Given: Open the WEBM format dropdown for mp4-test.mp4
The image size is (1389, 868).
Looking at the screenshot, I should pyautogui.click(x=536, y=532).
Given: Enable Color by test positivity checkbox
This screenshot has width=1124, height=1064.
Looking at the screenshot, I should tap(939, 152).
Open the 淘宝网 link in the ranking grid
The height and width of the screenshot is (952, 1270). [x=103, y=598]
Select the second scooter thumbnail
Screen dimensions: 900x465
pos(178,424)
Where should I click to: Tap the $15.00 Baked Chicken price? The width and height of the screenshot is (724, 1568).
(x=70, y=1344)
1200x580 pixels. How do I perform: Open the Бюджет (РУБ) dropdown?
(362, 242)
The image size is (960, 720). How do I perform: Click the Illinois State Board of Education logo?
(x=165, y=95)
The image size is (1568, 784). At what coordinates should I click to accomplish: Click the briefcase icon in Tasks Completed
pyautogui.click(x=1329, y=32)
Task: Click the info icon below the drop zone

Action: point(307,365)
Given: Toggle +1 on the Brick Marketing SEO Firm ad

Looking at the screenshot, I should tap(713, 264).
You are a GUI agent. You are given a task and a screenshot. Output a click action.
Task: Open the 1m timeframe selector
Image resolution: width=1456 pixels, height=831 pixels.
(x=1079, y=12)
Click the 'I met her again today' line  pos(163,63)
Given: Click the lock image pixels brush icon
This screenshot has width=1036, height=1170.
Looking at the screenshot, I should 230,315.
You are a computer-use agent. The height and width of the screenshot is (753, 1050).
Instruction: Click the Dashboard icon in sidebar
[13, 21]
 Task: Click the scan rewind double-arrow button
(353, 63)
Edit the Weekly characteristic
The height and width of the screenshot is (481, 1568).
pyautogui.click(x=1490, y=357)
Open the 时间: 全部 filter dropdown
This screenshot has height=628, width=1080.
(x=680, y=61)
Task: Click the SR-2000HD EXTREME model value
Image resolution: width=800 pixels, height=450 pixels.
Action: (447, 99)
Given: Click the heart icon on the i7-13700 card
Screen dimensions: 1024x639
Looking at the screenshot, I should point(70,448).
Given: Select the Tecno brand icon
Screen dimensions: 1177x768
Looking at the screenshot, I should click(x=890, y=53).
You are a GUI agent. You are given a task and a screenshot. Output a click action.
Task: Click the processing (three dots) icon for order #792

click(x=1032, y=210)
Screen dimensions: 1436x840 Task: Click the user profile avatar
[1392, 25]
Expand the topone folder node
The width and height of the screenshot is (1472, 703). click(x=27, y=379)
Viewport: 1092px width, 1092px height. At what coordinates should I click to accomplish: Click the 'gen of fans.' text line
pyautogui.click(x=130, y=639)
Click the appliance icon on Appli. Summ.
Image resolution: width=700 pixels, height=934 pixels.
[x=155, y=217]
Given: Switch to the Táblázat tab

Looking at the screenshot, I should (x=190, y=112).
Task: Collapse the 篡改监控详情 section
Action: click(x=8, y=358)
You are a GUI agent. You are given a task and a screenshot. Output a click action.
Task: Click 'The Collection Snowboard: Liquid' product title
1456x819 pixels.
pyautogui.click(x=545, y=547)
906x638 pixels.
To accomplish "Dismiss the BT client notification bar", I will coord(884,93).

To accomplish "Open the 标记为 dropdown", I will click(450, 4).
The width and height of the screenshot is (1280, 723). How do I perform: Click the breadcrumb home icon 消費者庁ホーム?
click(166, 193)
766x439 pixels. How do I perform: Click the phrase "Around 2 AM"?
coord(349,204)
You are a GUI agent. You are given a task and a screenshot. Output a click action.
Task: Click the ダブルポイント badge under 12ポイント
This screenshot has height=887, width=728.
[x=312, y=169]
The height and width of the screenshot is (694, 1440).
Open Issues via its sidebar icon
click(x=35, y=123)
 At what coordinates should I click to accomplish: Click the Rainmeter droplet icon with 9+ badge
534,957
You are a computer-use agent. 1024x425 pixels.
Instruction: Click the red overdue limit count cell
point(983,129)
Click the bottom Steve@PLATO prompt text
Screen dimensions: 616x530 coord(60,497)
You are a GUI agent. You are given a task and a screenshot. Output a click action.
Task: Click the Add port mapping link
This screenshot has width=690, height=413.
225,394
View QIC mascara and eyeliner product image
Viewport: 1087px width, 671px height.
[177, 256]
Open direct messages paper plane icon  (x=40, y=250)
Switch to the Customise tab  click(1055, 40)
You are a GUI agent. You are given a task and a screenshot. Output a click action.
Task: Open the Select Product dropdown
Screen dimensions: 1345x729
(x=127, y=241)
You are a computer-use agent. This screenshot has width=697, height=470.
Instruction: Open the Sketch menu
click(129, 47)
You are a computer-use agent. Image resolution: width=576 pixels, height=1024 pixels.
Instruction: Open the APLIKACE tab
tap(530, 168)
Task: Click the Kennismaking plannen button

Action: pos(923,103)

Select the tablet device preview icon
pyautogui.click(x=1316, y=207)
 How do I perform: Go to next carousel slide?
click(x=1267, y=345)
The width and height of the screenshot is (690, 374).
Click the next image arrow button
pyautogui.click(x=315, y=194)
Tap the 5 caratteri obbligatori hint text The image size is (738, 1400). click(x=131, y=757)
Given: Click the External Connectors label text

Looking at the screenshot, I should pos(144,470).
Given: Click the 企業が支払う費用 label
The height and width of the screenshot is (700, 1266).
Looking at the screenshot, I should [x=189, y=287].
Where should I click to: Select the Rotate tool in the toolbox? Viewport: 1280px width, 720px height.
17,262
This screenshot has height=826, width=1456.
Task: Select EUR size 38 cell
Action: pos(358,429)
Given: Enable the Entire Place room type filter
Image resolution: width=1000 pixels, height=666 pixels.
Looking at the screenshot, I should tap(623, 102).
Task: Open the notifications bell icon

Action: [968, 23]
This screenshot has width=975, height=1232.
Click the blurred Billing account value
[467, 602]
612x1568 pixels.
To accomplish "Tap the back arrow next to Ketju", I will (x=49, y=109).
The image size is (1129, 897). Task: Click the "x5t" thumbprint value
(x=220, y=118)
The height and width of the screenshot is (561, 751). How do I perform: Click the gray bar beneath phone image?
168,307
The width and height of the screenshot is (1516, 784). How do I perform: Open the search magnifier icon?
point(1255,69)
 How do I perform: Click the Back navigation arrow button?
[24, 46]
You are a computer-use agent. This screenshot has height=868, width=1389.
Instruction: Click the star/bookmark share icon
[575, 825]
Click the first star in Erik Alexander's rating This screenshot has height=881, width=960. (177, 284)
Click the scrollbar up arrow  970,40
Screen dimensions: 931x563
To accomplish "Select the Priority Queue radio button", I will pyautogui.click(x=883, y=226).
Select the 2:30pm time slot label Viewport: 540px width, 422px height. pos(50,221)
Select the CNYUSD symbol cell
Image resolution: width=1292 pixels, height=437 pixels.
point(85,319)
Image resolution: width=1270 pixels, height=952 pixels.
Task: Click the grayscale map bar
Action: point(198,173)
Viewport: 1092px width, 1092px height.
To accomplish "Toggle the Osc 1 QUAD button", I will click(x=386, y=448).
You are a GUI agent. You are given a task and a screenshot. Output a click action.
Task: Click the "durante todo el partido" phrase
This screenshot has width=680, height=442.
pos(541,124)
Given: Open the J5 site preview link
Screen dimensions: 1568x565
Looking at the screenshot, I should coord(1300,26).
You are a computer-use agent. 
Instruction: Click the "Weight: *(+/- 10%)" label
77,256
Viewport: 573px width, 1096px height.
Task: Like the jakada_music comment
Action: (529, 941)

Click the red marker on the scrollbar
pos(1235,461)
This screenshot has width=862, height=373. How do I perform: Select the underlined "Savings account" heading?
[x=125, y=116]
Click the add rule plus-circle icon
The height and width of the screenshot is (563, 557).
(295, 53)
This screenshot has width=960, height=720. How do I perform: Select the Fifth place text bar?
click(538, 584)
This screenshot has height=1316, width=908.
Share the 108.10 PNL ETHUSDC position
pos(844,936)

_ _ _ _ _ _ _

> Work task
Out of the material above, gather each line where "test" appears.

> Answer
Given: Open the WEBM format dropdown for mp4-test.mp4
Given: Enable Color by test positivity checkbox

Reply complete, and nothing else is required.